▶ Task requirements
Count the lines in the material below that contain the string "category", treating uppercase and lowercase as different, and give only the number.

************

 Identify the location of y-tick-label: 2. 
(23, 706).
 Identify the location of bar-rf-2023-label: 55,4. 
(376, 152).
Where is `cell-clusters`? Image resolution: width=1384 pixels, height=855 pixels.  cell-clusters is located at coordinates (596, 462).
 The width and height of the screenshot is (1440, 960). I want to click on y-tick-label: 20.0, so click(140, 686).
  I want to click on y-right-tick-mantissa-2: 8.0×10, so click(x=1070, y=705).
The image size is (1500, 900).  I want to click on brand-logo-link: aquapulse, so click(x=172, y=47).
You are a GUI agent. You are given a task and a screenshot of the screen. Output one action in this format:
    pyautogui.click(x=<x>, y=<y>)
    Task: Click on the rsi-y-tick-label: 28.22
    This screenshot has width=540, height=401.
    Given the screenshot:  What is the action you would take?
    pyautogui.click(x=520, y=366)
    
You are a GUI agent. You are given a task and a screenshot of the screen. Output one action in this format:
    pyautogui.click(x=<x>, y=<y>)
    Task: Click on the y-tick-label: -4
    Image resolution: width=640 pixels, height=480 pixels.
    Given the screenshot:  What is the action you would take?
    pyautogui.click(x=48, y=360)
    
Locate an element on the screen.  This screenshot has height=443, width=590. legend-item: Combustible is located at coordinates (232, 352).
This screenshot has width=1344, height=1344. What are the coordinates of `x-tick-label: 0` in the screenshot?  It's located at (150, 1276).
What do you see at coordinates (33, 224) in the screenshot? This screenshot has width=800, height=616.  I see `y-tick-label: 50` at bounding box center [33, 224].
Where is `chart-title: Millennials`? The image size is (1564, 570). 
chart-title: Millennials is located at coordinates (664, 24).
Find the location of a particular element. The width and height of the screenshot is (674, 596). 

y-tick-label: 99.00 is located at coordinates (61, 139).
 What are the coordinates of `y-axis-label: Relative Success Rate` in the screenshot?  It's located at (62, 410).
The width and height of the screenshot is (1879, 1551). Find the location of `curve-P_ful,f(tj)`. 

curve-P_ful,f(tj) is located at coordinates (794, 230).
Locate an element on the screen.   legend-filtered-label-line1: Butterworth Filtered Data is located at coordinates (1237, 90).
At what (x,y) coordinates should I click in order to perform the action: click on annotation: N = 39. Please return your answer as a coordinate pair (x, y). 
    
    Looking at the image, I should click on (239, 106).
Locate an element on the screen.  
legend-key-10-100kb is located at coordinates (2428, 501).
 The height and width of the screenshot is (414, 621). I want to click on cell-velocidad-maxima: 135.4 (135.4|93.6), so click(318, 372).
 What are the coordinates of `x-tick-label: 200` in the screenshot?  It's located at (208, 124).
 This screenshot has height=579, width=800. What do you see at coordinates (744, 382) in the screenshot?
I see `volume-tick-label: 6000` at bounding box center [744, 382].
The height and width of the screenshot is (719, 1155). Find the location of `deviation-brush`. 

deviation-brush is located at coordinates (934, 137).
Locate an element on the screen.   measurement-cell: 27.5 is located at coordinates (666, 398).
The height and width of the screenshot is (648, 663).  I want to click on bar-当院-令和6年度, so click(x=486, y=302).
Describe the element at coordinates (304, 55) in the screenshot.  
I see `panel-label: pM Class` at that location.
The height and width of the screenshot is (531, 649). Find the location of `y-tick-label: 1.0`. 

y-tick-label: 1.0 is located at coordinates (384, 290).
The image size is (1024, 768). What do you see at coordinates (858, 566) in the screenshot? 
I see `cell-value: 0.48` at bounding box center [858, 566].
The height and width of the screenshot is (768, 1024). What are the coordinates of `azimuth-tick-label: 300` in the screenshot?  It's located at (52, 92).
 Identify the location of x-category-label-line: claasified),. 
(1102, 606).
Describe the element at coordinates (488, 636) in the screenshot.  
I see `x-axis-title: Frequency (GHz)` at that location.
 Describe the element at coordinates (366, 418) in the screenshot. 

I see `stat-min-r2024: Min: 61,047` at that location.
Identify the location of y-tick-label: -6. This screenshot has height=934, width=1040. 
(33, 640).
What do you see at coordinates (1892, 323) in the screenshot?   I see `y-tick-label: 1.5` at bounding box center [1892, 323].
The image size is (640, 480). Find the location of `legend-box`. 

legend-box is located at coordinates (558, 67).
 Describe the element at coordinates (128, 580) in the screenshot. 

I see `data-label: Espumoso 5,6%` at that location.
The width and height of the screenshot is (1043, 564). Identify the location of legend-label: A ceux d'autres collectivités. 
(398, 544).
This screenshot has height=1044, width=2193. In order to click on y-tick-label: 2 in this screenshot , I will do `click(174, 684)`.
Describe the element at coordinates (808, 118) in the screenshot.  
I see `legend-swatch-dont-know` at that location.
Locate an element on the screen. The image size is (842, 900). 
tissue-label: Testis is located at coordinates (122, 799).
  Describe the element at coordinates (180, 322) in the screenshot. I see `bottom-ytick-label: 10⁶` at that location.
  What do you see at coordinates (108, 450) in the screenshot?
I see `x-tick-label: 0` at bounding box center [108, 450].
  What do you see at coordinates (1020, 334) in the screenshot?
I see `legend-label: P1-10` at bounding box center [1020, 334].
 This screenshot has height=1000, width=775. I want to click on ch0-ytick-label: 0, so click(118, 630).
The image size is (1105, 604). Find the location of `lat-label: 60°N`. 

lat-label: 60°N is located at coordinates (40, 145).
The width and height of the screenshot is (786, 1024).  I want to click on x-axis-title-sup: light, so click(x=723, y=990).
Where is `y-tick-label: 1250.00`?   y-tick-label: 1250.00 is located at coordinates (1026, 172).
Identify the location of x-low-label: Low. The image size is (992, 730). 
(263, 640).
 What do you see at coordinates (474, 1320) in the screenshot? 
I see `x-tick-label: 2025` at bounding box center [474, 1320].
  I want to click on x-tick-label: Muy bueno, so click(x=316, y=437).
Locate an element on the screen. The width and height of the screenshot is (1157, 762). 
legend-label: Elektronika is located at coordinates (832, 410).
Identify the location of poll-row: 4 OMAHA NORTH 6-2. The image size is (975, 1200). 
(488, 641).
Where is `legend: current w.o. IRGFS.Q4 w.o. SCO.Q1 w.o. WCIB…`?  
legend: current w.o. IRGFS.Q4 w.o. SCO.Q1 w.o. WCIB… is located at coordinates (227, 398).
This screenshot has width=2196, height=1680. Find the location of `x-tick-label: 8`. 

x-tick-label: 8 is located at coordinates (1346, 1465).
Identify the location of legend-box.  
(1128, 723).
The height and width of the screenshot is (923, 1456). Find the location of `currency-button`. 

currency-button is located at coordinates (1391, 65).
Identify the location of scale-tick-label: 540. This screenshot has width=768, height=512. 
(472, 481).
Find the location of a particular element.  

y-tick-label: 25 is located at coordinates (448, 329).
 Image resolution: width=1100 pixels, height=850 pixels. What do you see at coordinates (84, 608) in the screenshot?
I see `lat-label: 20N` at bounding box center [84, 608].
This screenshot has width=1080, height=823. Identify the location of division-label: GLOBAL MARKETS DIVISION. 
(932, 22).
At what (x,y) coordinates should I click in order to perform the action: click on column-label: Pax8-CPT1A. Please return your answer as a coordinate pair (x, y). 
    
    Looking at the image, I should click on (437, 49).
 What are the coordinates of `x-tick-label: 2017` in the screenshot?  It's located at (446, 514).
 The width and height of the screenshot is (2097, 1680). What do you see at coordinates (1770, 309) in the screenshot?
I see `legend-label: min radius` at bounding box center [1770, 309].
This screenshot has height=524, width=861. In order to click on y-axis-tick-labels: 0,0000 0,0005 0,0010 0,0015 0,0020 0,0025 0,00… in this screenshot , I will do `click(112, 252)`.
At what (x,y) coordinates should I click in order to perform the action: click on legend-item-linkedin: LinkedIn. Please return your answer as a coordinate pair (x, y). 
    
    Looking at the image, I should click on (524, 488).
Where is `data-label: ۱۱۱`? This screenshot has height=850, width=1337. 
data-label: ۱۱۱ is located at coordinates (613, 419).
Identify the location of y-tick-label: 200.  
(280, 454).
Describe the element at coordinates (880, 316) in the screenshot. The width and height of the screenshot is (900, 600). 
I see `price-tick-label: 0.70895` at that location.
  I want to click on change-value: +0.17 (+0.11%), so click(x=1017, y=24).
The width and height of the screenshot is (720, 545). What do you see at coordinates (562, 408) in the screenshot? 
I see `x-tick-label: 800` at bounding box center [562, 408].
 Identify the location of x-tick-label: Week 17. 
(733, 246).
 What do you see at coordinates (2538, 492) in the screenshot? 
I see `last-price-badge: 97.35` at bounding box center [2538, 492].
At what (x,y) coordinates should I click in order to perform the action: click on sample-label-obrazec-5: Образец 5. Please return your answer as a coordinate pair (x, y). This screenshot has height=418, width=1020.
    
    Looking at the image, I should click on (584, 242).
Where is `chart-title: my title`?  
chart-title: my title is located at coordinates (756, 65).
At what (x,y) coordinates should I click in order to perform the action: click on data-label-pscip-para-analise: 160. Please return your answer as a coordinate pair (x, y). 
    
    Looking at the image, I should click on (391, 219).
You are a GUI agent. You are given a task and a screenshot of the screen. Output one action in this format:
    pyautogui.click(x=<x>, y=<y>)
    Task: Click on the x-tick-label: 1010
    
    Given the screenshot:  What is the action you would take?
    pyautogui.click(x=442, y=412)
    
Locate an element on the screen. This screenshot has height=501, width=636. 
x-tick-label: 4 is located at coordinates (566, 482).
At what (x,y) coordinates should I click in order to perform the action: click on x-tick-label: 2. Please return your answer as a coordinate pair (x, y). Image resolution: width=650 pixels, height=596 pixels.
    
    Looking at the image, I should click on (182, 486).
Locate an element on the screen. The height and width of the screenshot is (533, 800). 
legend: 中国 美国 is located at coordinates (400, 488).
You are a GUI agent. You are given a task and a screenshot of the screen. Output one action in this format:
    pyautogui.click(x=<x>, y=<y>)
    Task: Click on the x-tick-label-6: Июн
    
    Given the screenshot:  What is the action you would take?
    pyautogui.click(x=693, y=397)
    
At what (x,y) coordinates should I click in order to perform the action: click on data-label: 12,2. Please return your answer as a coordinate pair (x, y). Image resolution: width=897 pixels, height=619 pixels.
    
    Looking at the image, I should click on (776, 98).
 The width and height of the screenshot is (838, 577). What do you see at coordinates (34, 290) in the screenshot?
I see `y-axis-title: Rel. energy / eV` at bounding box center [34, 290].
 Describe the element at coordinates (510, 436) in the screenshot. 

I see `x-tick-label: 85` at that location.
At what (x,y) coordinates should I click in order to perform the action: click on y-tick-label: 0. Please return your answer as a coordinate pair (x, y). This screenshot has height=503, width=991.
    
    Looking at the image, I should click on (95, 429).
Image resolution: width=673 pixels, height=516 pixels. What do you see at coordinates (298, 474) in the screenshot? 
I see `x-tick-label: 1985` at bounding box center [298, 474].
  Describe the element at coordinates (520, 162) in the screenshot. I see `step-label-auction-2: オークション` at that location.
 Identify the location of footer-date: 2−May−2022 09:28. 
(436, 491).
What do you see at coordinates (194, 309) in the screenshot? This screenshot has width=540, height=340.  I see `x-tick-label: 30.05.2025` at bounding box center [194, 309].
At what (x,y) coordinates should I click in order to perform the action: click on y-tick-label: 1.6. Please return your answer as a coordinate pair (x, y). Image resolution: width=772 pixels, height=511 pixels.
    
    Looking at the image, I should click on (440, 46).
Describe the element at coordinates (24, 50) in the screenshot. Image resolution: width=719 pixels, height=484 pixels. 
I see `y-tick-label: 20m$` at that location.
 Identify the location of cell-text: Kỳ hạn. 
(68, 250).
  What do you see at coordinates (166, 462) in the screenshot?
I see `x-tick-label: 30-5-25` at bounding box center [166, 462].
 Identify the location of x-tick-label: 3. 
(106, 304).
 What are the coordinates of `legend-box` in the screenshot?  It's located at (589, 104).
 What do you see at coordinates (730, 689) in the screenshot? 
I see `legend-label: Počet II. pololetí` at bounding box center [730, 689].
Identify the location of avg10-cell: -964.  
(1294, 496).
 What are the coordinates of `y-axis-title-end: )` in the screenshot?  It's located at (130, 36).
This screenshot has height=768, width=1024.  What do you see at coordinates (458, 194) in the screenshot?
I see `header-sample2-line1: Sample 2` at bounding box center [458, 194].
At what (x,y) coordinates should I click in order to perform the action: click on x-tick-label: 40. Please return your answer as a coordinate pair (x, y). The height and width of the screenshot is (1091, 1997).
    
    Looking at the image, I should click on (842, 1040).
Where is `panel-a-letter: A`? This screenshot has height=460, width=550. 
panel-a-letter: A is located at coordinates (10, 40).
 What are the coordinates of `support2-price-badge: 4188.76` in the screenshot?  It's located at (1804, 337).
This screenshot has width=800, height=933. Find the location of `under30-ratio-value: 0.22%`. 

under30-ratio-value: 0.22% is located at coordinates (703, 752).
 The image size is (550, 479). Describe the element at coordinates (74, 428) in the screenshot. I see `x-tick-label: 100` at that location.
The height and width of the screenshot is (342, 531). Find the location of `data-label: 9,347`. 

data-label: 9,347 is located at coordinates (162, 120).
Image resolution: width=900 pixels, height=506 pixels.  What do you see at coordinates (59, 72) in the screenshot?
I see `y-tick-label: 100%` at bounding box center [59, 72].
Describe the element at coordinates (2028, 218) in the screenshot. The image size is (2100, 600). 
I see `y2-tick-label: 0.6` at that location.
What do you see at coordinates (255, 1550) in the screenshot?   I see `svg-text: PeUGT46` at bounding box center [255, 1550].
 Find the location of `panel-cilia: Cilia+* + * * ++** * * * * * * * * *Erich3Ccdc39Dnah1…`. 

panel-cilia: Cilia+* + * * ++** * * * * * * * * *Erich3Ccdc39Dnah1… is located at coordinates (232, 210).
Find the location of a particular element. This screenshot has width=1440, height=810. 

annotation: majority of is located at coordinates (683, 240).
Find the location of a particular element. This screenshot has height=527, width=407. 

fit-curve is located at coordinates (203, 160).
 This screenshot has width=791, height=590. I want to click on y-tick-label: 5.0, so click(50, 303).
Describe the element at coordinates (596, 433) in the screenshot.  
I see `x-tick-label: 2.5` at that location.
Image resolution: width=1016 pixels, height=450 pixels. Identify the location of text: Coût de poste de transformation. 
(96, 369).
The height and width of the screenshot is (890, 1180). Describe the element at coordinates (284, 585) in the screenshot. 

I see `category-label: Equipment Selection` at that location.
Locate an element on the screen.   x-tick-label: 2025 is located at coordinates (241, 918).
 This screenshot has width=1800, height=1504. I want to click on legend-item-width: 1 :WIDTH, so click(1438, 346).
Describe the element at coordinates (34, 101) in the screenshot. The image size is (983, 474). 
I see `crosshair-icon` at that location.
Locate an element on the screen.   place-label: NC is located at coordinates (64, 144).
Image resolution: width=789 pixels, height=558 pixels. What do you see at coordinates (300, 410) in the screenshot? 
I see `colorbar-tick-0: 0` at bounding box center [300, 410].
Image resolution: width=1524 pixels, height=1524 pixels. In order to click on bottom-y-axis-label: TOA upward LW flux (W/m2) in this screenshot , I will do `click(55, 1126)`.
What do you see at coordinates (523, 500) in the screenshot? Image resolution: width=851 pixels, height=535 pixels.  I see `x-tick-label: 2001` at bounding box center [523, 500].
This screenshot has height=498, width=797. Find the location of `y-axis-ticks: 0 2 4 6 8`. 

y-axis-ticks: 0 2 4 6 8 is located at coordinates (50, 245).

************

▶ Solution to the exercise
2